=== Section Start ===

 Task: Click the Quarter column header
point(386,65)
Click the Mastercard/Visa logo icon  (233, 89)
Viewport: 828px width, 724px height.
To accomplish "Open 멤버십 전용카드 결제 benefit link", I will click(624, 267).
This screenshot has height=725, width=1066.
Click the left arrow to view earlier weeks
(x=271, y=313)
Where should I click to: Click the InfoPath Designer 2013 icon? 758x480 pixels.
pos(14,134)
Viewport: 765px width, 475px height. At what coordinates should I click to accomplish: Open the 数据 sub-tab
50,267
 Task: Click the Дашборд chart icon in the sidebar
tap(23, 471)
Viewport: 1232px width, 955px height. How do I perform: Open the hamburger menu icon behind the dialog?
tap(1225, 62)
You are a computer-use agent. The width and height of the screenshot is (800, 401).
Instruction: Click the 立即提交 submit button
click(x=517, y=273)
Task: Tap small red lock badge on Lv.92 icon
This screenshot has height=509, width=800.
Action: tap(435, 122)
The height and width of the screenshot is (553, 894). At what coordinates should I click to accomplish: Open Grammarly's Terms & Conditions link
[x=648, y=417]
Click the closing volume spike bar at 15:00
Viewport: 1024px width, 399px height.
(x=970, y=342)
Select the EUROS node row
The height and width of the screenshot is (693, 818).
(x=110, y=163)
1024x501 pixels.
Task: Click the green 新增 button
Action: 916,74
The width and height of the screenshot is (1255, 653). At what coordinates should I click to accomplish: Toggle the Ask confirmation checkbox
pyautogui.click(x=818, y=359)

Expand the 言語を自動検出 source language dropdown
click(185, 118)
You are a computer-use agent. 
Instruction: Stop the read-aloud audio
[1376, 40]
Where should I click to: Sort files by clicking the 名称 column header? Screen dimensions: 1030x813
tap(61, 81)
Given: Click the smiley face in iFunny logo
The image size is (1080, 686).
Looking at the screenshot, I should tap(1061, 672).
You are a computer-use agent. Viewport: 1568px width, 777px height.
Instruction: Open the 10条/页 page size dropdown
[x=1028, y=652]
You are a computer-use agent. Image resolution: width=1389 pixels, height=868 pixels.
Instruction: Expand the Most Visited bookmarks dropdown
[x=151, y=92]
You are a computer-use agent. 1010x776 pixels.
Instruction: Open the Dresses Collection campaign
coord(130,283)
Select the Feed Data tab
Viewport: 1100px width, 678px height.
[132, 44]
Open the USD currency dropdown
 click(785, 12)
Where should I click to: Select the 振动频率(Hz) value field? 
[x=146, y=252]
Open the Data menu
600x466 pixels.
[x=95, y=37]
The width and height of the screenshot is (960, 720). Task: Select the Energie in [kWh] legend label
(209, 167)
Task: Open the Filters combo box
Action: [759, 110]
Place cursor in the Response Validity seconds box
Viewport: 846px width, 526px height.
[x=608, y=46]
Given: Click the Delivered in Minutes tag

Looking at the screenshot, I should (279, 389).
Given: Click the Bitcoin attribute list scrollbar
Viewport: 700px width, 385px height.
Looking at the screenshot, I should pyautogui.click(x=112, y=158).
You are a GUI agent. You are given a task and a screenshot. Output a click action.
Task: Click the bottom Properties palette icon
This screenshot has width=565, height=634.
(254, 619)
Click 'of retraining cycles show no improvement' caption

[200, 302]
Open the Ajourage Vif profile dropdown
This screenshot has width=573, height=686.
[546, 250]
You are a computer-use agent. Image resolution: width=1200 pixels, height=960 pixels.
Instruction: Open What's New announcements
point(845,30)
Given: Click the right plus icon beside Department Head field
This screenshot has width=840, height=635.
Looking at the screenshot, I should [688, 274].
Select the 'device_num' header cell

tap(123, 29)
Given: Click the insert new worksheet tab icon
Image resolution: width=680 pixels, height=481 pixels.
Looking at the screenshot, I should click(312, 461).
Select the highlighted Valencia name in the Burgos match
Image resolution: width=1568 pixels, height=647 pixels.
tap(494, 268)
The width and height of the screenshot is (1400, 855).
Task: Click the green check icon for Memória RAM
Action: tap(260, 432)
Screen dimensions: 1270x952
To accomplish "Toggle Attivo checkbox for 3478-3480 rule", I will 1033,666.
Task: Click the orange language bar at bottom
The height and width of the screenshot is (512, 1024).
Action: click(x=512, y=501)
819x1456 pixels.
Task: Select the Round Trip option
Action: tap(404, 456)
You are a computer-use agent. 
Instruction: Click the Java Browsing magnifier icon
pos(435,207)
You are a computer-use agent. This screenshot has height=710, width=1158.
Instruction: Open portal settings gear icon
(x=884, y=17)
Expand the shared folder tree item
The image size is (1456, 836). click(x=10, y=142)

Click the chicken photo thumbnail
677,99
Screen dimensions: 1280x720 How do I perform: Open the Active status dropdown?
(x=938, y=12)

=== Section End ===

• _WHAT YOU ARE ASKED TO DO_: Please reproduce every line shown above, exactly as written.

• _EXERCISE ANSWER_:
 Task: Click the Quarter column header
point(386,65)
Click the Mastercard/Visa logo icon  (233, 89)
Viewport: 828px width, 724px height.
To accomplish "Open 멤버십 전용카드 결제 benefit link", I will click(624, 267).
This screenshot has height=725, width=1066.
Click the left arrow to view earlier weeks
(x=271, y=313)
Where should I click to: Click the InfoPath Designer 2013 icon? 758x480 pixels.
pos(14,134)
Viewport: 765px width, 475px height. At what coordinates should I click to accomplish: Open the 数据 sub-tab
50,267
 Task: Click the Дашборд chart icon in the sidebar
tap(23, 471)
Viewport: 1232px width, 955px height. How do I perform: Open the hamburger menu icon behind the dialog?
tap(1225, 62)
You are a computer-use agent. The width and height of the screenshot is (800, 401).
Instruction: Click the 立即提交 submit button
click(x=517, y=273)
Task: Tap small red lock badge on Lv.92 icon
This screenshot has height=509, width=800.
Action: tap(435, 122)
The height and width of the screenshot is (553, 894). At what coordinates should I click to accomplish: Open Grammarly's Terms & Conditions link
[x=648, y=417]
Click the closing volume spike bar at 15:00
Viewport: 1024px width, 399px height.
(x=970, y=342)
Select the EUROS node row
The height and width of the screenshot is (693, 818).
(x=110, y=163)
1024x501 pixels.
Task: Click the green 新增 button
Action: 916,74
The width and height of the screenshot is (1255, 653). At what coordinates should I click to accomplish: Toggle the Ask confirmation checkbox
pyautogui.click(x=818, y=359)

Expand the 言語を自動検出 source language dropdown
click(185, 118)
You are a computer-use agent. 
Instruction: Stop the read-aloud audio
[1376, 40]
Where should I click to: Sort files by clicking the 名称 column header? Screen dimensions: 1030x813
tap(61, 81)
Given: Click the smiley face in iFunny logo
The image size is (1080, 686).
Looking at the screenshot, I should tap(1061, 672).
You are a computer-use agent. Viewport: 1568px width, 777px height.
Instruction: Open the 10条/页 page size dropdown
[x=1028, y=652]
You are a computer-use agent. Image resolution: width=1389 pixels, height=868 pixels.
Instruction: Expand the Most Visited bookmarks dropdown
[x=151, y=92]
You are a computer-use agent. 1010x776 pixels.
Instruction: Open the Dresses Collection campaign
coord(130,283)
Select the Feed Data tab
Viewport: 1100px width, 678px height.
[132, 44]
Open the USD currency dropdown
 click(785, 12)
Where should I click to: Select the 振动频率(Hz) value field? 
[x=146, y=252]
Open the Data menu
600x466 pixels.
[x=95, y=37]
The width and height of the screenshot is (960, 720). Task: Select the Energie in [kWh] legend label
(209, 167)
Task: Open the Filters combo box
Action: [759, 110]
Place cursor in the Response Validity seconds box
Viewport: 846px width, 526px height.
[x=608, y=46]
Given: Click the Delivered in Minutes tag

Looking at the screenshot, I should (279, 389).
Given: Click the Bitcoin attribute list scrollbar
Viewport: 700px width, 385px height.
Looking at the screenshot, I should pyautogui.click(x=112, y=158).
You are a GUI agent. You are given a task and a screenshot. Output a click action.
Task: Click the bottom Properties palette icon
This screenshot has width=565, height=634.
(254, 619)
Click 'of retraining cycles show no improvement' caption

[200, 302]
Open the Ajourage Vif profile dropdown
This screenshot has width=573, height=686.
[546, 250]
You are a computer-use agent. Image resolution: width=1200 pixels, height=960 pixels.
Instruction: Open What's New announcements
point(845,30)
Given: Click the right plus icon beside Department Head field
This screenshot has width=840, height=635.
Looking at the screenshot, I should [688, 274].
Select the 'device_num' header cell

tap(123, 29)
Given: Click the insert new worksheet tab icon
Image resolution: width=680 pixels, height=481 pixels.
Looking at the screenshot, I should click(312, 461).
Select the highlighted Valencia name in the Burgos match
Image resolution: width=1568 pixels, height=647 pixels.
tap(494, 268)
The width and height of the screenshot is (1400, 855).
Task: Click the green check icon for Memória RAM
Action: tap(260, 432)
Screen dimensions: 1270x952
To accomplish "Toggle Attivo checkbox for 3478-3480 rule", I will 1033,666.
Task: Click the orange language bar at bottom
The height and width of the screenshot is (512, 1024).
Action: click(x=512, y=501)
819x1456 pixels.
Task: Select the Round Trip option
Action: tap(404, 456)
You are a computer-use agent. 
Instruction: Click the Java Browsing magnifier icon
pos(435,207)
You are a computer-use agent. This screenshot has height=710, width=1158.
Instruction: Open portal settings gear icon
(x=884, y=17)
Expand the shared folder tree item
The image size is (1456, 836). click(x=10, y=142)

Click the chicken photo thumbnail
677,99
Screen dimensions: 1280x720 How do I perform: Open the Active status dropdown?
(x=938, y=12)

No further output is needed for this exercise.